Speaking at an industry conference, the BoE's deputy governor, Sir Jon Cunliffe, said that although a collapse in the market for digital currencies appeared unlikely in the near term that situation could change and regulation was needed. "Regulators internationally and in many jurisdictions have begun the work. It needs to be pursued as a matter of urgency," he told delegates.
Drawing a parallel between the growth of cryptocurrencies and the spiralling value of US sub-prime mortgages in the run-up to the 2008 financial crash, Sir Jon said there was a risk that within a few years an event of similar magnitude could impact on the financial markets.
Noting that the estimated value of the cryptocurrency market has grown over five years, from US$16bn to nearly US$800bn at the start of 2021 and has since grown to US$2.3trn, he added: “Of course US$2.3trn needs to be seen in the context of the US$250trn global financial system. But as the financial crisis showed us, you don’t have to account for a large proportion of the financial sector to trigger financial stability problems – sub-prime was valued at about US$1.2trn in 2008.”
Breaking up the party
Commenting on the speech, Susannah Streeter, senior investment and markets analyst at Hargreaves Lansdown wrote: "Regulators have been tip-toeing round the crypto world, shouting out occasional warnings to the crowds of speculators, but we now have the firmest indication yet that they will soon be stepping in to break up the block party."
With banks and hedge funds now becoming involved in the rapid growth of unregulated crypto assets, the BoE was evidently worried by the possibility of contagion if the value of coins and tokens held deflates rapidly, she added.
Streeter said that the BoE's warning follows a similar call to action last month from the chairman of the Financial Conduct Authority, Charles Randell. "The FCA is extremely worried about the collision between social media and the crypto world.
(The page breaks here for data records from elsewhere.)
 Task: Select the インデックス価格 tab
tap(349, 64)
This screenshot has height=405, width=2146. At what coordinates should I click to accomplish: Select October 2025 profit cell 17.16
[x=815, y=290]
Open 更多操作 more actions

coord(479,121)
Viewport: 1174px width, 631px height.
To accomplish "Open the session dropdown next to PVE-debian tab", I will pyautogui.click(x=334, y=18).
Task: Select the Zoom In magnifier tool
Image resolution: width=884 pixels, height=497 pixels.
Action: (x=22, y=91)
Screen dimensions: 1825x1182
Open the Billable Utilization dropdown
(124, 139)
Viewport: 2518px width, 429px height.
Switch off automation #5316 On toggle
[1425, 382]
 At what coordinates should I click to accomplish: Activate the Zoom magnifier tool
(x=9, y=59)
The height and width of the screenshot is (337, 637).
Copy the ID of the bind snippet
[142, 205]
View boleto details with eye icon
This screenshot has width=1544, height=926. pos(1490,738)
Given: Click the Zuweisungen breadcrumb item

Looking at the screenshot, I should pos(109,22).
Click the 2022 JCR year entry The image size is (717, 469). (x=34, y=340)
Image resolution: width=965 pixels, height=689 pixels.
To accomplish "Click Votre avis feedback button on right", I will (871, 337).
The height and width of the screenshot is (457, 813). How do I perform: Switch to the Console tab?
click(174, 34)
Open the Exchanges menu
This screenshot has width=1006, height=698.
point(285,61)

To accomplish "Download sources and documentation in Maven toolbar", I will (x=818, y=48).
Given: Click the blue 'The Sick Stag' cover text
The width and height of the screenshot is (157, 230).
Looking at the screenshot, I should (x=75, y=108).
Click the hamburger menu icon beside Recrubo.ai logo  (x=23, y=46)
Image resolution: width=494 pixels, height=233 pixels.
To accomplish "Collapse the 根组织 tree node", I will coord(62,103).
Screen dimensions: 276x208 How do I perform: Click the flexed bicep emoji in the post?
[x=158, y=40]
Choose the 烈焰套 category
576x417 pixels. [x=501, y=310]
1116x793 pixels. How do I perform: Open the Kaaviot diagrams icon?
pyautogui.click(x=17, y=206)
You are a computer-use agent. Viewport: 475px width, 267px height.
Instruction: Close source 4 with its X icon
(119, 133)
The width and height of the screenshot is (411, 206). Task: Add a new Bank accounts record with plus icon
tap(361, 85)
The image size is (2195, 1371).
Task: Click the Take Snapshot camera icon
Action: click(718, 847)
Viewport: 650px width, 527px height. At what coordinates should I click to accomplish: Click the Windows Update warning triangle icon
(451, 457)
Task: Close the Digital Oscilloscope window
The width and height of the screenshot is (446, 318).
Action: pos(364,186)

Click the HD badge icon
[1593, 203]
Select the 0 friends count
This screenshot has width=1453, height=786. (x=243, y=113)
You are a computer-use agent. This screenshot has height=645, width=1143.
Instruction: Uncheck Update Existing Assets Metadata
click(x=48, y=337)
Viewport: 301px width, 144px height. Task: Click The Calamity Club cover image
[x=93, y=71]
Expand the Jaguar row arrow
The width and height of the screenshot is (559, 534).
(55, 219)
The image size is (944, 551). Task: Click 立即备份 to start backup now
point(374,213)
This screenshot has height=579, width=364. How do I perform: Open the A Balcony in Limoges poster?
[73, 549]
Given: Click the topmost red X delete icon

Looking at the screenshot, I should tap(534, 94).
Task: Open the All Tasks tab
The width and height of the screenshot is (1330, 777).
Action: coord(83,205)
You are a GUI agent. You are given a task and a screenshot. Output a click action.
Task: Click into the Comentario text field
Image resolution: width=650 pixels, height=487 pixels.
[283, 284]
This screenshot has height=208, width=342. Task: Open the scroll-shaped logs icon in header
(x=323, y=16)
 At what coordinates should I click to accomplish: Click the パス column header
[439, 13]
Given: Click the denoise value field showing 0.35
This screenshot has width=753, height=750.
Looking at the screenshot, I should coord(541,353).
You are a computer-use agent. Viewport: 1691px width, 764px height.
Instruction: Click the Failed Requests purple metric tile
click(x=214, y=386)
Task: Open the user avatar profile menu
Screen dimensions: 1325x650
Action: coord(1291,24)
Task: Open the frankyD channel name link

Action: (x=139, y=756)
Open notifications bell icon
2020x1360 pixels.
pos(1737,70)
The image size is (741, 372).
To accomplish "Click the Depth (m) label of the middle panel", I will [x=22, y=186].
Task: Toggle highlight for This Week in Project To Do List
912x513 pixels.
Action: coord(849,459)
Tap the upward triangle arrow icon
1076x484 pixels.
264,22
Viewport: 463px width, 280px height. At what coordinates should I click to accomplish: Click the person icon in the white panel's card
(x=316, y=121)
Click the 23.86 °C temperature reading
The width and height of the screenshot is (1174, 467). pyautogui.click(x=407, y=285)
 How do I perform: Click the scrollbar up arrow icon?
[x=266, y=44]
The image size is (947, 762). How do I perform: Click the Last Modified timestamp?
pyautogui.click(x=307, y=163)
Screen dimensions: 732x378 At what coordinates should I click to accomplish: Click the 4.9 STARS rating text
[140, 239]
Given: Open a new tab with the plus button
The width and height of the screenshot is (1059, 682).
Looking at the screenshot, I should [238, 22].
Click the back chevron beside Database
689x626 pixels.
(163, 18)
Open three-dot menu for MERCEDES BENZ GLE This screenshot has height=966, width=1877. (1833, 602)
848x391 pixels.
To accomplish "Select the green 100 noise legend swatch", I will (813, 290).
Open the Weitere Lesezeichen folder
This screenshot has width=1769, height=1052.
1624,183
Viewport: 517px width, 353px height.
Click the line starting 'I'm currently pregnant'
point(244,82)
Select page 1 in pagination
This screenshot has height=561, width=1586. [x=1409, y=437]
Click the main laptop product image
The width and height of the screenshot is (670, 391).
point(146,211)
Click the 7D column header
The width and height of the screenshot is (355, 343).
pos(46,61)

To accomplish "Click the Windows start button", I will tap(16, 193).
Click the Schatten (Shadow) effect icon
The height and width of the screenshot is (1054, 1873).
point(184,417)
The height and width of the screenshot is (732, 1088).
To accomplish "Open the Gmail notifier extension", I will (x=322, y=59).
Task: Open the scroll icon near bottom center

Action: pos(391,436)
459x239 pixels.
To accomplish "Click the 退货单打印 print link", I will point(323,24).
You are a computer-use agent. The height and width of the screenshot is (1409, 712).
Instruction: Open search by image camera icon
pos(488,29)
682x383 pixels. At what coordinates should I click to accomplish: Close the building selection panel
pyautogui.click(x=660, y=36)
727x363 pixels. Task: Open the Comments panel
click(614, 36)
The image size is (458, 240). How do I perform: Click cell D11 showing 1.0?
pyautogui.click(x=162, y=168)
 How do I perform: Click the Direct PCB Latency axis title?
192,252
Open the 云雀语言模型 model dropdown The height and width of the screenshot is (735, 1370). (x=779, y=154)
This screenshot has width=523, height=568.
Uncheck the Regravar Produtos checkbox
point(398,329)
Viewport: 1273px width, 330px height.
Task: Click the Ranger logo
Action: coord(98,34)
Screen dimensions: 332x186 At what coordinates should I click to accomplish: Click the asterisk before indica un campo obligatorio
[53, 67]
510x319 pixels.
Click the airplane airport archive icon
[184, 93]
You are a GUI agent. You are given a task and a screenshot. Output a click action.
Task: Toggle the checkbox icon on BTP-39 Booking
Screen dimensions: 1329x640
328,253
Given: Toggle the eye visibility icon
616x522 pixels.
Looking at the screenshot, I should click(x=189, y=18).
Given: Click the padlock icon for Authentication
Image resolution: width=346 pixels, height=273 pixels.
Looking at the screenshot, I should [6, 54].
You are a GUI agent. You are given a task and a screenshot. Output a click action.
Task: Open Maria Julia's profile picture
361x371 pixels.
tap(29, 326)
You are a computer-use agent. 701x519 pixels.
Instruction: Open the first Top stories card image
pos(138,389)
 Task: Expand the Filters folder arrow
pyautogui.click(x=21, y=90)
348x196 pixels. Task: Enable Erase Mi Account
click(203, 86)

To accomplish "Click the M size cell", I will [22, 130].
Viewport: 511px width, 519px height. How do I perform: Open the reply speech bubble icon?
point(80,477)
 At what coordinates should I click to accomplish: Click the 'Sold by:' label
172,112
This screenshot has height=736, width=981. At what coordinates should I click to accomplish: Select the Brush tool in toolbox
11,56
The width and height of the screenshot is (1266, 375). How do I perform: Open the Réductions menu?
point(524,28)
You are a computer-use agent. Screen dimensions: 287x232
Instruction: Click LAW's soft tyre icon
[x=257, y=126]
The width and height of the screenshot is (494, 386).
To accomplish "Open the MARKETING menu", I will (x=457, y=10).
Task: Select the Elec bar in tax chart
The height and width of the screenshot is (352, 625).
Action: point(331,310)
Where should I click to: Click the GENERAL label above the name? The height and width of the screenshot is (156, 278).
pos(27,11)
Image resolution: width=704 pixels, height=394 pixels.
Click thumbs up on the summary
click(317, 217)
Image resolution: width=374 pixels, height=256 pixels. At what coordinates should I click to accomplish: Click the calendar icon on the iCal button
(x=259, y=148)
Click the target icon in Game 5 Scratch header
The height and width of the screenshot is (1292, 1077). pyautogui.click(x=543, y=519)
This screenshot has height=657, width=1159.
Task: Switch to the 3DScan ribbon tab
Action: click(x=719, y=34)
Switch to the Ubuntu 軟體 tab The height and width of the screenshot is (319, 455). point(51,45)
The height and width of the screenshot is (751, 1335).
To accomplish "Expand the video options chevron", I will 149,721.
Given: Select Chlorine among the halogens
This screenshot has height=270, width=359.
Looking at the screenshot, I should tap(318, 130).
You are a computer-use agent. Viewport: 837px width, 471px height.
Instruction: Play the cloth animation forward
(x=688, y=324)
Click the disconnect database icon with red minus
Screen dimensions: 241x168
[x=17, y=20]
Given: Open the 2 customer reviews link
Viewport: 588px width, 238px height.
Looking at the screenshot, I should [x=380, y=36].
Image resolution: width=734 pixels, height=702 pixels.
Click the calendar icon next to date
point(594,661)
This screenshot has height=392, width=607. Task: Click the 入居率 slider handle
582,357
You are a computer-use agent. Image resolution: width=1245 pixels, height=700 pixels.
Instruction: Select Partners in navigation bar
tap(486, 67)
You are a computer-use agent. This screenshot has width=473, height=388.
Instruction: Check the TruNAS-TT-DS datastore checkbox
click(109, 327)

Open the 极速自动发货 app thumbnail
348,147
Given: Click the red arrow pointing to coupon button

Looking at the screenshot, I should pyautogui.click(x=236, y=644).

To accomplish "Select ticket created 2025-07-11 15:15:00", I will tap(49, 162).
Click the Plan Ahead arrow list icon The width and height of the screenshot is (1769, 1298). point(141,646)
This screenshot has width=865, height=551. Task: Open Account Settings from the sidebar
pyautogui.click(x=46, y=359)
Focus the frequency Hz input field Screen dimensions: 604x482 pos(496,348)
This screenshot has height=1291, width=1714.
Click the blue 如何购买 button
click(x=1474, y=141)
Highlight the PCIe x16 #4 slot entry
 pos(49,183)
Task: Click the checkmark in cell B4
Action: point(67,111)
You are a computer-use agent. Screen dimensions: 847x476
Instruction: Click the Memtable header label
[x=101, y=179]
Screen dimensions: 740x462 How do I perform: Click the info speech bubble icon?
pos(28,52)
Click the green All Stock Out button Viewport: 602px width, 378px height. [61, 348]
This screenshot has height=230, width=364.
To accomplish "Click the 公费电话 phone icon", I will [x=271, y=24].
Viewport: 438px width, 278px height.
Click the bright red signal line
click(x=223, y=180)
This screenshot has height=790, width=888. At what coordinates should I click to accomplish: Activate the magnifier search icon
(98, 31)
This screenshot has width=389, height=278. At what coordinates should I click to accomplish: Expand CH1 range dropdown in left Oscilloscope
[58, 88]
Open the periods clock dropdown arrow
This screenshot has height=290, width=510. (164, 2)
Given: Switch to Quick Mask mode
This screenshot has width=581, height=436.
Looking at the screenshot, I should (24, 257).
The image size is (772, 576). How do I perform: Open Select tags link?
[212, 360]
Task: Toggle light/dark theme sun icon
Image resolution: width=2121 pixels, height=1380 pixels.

Now, this nervousness about how financially vulnerable younger investors are being targeted by influencers has widened to an anxiety that the crypto wild west could undermine the stability of the financial system. There has been a hesitancy until now to bring crypto currencies into the regulatory sphere because of the risk it will add more legitimacy to the currencies."
Central banks and regulators evidently regarded stable coins, pegged to fiat currencies such as the dollar as the acceptable alternative to the many coind and tokens in the crypto space "but they currently only make up around 5% of crypto assets held. The Bank of International Settlements, a global forum for central banks has already set out how clearing and payments services should be applied to stable coins.
"There appears to be increasing backing of recommendations made by the influential Basel Committee on Banking Supervision. If banks and other regulated financial institutions dabble in crypto, the committee is considering making them put aside enough capital to cover 100% of potential losses," Streeter concluded. "Giving speculative tokens a high-risk price tag is likely to make crypto currency dealing and investment very expensive and could limit the number of new institutional entrants into the crypto world."